We first prove this for partially-processed diagrams, for
then the result for ordinary diagrams follows as an easy corollary.
We use induction on the size of the partially-processed diagram. The size of
a partially-processed diagram @{term "(G,S)"} is defined as the number of
nodes in @{term G}, plus the number of edges, minus the number of nodes in
@{term S}.›
lemma wf_chains2:
fixes k
assumes "S |⊆| initials G"
and "wf_dia G"
and "Π ∈ ps_chains2 S G"
and "fcard G^V + length G^E = k + fcard S"
shows "wf_ps_chain Π ∧ (post Π = [ terminals G |=> Bot ])"
using assms
proof (induct k arbitrary: S G Π)
case 0
obtain V Λ E where G_def: "G = Graph V Λ E" by (metis diagram.exhaust)
have "S |⊆| V"
using "0.prems"(1) initials_in_vertices[of "G"]
by (auto simp add: G_def)
have "fcard V ≤ fcard S"
using "0.prems"(4)
by (unfold G_def, auto)
from fcard_seteq[OF ‹S |⊆| V› this] have "S = V" by auto
hence "E = []" using "0.prems"(4) by (unfold G_def, auto)
have "initials G = V"
by (unfold G_def ‹E=[]›, rule no_edges_imp_all_nodes_initial)
have "terminals G = V"
by (unfold G_def ‹E=[]›, rule no_edges_imp_all_nodes_terminal)
have "{} <+> {} = {}" by auto
have "lins2 S G = { [] }"
apply (unfold G_def ‹S=V› ‹E=[]›)
apply (unfold lins2_def, auto simp add: ‹{} <+> {} = {}›)
done
hence Π_def: "Π = ⦃ initial_ps2 S G ⦄"
using "0.prems"(3)
by (auto simp add: ps_chains2_def mk_ps_chain_def)
show ?case
apply (intro conjI)
apply (unfold Π_def wf_ps_chain_def, auto)
apply (unfold post.simps initial_ps2_def ‹initials G = V› ‹terminals G = V›)
apply (unfold ‹S=V›)
apply (subgoal_tac "V - V = {||}", simp_all)
done
next
case (Suc k)
obtain V Λ E where G_def: "G = Graph V Λ E" by (metis diagram.exhaust)

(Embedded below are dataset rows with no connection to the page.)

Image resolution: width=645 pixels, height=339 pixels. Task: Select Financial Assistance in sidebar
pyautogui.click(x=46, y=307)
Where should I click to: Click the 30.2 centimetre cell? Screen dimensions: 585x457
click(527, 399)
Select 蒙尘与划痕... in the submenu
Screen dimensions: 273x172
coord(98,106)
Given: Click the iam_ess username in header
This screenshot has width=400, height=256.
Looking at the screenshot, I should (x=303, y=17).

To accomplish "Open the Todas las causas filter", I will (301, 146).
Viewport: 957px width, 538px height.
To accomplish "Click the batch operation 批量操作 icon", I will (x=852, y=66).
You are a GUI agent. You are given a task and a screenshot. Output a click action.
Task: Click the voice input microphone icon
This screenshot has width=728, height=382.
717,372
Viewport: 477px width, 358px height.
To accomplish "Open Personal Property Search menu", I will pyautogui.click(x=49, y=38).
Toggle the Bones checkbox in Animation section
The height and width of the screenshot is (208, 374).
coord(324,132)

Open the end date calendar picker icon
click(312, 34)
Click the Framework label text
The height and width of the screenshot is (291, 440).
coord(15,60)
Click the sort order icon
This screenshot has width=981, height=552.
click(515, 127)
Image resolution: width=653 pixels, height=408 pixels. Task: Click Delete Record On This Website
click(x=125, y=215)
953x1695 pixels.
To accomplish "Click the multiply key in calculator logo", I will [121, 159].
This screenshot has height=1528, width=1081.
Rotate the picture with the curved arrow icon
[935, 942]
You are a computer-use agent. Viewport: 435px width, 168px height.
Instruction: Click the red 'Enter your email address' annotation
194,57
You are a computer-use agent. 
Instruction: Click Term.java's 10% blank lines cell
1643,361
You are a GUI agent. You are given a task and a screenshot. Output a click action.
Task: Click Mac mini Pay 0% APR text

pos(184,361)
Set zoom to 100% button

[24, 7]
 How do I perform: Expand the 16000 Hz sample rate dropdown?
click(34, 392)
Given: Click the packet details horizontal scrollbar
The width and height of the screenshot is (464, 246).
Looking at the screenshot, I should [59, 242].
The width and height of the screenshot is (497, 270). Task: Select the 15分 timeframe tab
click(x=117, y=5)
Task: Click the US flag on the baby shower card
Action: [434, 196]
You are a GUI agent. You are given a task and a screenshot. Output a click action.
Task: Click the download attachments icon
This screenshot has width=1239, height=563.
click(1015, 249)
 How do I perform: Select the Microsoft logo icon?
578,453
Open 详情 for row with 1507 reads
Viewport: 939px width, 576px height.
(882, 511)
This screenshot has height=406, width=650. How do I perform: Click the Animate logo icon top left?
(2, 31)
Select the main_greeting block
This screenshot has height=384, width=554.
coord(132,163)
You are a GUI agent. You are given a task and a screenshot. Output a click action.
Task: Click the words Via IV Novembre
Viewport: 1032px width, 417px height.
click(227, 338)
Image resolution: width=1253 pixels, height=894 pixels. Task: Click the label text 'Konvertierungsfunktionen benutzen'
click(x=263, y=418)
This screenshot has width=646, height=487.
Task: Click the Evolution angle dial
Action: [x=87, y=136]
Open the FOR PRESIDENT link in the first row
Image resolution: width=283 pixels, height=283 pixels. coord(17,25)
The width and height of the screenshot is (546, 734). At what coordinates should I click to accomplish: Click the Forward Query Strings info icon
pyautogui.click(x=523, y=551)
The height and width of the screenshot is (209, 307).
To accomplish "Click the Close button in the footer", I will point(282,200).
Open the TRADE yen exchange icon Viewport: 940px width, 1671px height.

from Suc.prems(3) obtain π where
Π_def: "Π = mk_ps_chain ⦃ initial_ps2 S G ⦄ π" and
π_in: "π ∈ lins2 S G"
by (auto simp add: ps_chains2_def)
note lins2 = lins2D[OF π_in]
have "S |⊆| V"
using Suc.prems(1) initials_in_vertices[of "G"]
by (auto simp add: G_def)
show ?case
proof (cases π)
case Nil
from π_in have "V = S" "E = []"
apply (-, unfold ‹π = []› lins2_def, simp_all)
apply (unfold empty_eq_Plus_conv)
apply (unfold G_def vertices.simps edges.simps, auto)
by (metis ‹S |⊆| V› less_eq_fset.rep_eq subset_antisym)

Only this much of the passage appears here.